Stated goal | Reproduce the items verbatim, from the first line through the line containing "I will point(203,358).". Include that final line.

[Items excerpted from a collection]
■ ■ ■

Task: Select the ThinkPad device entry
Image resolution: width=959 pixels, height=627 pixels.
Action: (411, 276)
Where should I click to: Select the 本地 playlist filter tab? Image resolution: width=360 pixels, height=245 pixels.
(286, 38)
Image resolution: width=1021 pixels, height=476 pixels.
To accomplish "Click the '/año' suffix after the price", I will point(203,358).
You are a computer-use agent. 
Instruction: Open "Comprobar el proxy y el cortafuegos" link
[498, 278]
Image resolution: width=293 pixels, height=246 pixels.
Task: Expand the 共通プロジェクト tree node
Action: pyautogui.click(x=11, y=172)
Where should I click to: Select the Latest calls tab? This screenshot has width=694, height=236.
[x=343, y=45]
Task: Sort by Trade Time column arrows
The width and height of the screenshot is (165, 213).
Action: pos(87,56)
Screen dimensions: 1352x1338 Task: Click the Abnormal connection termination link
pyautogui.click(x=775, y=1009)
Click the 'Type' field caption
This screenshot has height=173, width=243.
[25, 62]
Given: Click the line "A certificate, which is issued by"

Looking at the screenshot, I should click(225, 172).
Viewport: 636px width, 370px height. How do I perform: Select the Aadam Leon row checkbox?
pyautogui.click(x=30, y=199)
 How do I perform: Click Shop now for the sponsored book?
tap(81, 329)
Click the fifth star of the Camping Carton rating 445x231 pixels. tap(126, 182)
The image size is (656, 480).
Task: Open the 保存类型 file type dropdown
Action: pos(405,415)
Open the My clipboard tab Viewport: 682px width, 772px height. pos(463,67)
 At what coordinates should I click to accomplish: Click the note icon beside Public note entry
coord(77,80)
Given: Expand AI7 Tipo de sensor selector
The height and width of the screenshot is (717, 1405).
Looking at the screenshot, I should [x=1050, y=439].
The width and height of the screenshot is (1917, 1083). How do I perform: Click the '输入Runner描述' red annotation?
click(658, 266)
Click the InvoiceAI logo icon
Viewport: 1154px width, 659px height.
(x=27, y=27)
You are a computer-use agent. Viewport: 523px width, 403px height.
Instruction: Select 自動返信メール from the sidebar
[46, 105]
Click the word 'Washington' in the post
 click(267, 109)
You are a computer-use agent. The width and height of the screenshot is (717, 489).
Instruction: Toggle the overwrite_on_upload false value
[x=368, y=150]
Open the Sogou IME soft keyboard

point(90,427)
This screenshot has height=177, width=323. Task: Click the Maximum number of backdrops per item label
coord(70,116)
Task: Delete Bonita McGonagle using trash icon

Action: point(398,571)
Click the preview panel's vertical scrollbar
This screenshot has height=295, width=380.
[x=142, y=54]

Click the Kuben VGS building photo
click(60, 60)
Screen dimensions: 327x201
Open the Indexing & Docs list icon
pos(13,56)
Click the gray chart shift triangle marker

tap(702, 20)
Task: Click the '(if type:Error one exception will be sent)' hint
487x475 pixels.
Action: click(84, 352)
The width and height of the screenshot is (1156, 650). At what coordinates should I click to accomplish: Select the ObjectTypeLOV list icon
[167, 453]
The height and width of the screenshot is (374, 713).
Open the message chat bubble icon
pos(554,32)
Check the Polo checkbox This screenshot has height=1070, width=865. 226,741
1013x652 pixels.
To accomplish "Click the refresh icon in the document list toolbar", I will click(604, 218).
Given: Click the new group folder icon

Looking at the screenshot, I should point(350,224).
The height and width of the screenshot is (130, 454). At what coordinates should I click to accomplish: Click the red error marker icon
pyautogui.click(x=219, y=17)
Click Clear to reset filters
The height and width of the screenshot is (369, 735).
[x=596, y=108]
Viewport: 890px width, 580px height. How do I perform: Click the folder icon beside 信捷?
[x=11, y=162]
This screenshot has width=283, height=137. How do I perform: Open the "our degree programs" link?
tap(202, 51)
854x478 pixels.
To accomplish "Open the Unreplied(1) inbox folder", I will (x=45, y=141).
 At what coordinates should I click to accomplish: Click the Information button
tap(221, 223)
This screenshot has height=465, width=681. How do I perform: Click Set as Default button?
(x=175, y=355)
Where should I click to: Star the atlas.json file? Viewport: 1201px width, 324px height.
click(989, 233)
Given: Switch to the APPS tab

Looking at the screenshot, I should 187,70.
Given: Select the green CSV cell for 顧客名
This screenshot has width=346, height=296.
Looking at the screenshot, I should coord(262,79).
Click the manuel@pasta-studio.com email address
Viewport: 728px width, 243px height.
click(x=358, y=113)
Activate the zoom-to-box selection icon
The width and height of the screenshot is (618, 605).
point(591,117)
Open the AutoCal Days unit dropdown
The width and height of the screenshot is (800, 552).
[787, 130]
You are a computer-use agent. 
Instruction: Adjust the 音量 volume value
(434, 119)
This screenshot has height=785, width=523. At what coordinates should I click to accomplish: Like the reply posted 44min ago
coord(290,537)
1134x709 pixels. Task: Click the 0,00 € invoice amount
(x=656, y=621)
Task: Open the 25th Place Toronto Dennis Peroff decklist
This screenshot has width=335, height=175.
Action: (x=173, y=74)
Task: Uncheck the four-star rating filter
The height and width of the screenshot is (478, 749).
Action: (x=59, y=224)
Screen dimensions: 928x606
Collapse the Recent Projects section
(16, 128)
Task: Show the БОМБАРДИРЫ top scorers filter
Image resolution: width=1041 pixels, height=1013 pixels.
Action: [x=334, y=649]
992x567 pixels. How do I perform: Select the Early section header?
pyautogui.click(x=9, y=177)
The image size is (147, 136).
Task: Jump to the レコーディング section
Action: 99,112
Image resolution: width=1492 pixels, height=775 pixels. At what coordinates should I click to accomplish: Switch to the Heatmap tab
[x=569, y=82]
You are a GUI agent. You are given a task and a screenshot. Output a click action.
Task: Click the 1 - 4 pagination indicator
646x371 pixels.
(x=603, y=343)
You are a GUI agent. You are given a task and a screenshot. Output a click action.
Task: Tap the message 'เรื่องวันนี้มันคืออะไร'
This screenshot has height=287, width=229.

■ ■ ■

Result of the task |
Task: Select the ThinkPad device entry
Image resolution: width=959 pixels, height=627 pixels.
Action: (411, 276)
Where should I click to: Select the 本地 playlist filter tab? Image resolution: width=360 pixels, height=245 pixels.
(286, 38)
Image resolution: width=1021 pixels, height=476 pixels.
To accomplish "Click the '/año' suffix after the price", I will point(203,358).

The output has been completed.